Task details: Copy the entries exactly, through the "Given: Click the Remove button" line.

[[ Records supplied open ]]

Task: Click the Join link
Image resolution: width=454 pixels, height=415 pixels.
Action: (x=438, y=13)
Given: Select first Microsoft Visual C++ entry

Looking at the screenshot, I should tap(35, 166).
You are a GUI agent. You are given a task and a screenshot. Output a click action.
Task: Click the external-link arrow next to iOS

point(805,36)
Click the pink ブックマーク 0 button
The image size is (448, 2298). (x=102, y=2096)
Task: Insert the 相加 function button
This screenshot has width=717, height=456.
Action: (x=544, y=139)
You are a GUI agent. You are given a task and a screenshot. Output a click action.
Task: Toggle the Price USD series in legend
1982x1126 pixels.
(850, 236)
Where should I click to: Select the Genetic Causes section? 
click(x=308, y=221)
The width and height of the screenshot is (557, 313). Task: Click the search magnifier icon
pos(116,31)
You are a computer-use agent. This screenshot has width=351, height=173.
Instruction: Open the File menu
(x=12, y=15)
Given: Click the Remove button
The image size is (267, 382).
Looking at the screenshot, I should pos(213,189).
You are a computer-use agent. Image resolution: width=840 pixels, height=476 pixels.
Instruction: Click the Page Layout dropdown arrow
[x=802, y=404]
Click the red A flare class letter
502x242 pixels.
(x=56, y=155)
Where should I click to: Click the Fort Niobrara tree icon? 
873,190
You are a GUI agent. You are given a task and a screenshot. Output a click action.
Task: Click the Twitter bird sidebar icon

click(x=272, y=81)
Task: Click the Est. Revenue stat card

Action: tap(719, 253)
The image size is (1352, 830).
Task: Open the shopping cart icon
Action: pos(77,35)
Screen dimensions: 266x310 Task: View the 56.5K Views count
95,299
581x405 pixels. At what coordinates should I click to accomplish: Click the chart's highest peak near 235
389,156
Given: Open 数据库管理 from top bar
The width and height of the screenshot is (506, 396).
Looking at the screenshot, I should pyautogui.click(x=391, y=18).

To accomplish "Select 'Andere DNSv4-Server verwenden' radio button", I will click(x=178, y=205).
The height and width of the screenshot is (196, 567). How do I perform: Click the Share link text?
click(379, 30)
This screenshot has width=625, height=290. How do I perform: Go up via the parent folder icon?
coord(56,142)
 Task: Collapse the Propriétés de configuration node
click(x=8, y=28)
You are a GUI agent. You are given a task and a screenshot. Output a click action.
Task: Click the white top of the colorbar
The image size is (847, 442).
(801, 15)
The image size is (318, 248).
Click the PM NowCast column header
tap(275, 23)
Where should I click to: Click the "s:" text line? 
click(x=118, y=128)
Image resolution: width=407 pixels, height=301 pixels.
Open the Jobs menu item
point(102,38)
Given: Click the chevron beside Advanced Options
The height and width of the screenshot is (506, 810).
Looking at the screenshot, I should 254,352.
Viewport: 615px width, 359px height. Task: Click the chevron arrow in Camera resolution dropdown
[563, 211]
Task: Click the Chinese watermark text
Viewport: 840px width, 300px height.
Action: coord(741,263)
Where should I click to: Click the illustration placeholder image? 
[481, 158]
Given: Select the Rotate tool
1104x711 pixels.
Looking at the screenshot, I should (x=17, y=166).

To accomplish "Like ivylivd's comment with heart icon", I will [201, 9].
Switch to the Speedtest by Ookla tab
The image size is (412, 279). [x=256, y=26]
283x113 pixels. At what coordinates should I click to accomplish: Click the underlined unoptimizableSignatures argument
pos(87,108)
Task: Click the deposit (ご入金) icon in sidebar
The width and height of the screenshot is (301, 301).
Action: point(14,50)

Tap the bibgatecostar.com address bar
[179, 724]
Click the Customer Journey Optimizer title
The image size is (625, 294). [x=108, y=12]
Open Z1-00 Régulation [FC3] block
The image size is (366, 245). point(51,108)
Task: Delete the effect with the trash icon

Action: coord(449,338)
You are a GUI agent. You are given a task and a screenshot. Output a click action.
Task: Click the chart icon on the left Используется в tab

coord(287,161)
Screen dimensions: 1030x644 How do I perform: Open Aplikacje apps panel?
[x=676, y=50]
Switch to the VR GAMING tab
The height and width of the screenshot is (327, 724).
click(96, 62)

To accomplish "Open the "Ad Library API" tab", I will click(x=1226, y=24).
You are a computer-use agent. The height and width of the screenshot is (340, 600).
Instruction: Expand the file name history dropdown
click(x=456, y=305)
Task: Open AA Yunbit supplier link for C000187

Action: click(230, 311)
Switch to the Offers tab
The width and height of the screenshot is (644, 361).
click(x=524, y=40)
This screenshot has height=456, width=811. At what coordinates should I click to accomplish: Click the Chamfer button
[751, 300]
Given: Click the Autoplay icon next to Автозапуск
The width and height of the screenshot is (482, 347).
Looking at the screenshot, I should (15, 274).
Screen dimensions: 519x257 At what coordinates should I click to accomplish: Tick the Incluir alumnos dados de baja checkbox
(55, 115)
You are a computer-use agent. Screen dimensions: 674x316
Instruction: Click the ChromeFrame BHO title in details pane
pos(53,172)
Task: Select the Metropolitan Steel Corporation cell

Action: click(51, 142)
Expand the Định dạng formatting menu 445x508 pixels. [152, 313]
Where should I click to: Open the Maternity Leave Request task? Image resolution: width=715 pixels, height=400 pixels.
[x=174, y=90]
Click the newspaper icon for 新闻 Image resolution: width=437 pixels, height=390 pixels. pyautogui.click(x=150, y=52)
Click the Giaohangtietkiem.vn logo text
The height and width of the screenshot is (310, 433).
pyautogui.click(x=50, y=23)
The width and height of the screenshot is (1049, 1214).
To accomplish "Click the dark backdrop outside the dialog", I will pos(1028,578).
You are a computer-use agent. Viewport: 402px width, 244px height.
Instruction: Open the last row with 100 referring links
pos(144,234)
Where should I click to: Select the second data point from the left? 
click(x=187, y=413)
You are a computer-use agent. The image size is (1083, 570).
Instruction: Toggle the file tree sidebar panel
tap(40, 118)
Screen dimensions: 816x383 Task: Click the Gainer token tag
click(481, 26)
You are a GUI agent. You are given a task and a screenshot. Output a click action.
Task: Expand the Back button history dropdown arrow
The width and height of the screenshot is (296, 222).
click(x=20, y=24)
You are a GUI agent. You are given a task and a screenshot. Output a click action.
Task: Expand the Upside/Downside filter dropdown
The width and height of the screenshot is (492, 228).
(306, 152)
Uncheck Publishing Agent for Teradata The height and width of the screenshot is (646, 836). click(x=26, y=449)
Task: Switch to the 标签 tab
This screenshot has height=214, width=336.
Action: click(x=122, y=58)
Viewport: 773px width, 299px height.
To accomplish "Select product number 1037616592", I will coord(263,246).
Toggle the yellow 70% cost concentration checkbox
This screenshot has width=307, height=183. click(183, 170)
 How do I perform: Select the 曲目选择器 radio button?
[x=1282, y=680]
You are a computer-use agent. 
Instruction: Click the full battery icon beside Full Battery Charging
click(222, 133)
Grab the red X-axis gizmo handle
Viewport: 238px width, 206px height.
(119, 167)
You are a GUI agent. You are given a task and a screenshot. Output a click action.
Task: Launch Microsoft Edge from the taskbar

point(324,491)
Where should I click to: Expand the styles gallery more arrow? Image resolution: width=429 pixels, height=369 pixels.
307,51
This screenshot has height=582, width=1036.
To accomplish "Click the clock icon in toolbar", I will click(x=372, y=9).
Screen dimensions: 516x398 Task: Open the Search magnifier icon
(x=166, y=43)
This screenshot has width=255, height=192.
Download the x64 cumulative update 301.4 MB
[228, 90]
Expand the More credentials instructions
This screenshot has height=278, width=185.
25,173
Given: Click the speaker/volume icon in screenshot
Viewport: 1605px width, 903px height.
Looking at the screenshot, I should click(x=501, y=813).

[[ Records supplied closed ]]

Solved exercise:
Task: Click the Join link
Image resolution: width=454 pixels, height=415 pixels.
Action: (x=438, y=13)
Given: Select first Microsoft Visual C++ entry

Looking at the screenshot, I should tap(35, 166).
You are a GUI agent. You are given a task and a screenshot. Output a click action.
Task: Click the external-link arrow next to iOS

point(805,36)
Click the pink ブックマーク 0 button
The image size is (448, 2298). (x=102, y=2096)
Task: Insert the 相加 function button
This screenshot has width=717, height=456.
Action: (x=544, y=139)
You are a GUI agent. You are given a task and a screenshot. Output a click action.
Task: Toggle the Price USD series in legend
1982x1126 pixels.
(850, 236)
Where should I click to: Select the Genetic Causes section? 
click(x=308, y=221)
The width and height of the screenshot is (557, 313). Task: Click the search magnifier icon
pos(116,31)
You are a computer-use agent. This screenshot has width=351, height=173.
Instruction: Open the File menu
(x=12, y=15)
Given: Click the Remove button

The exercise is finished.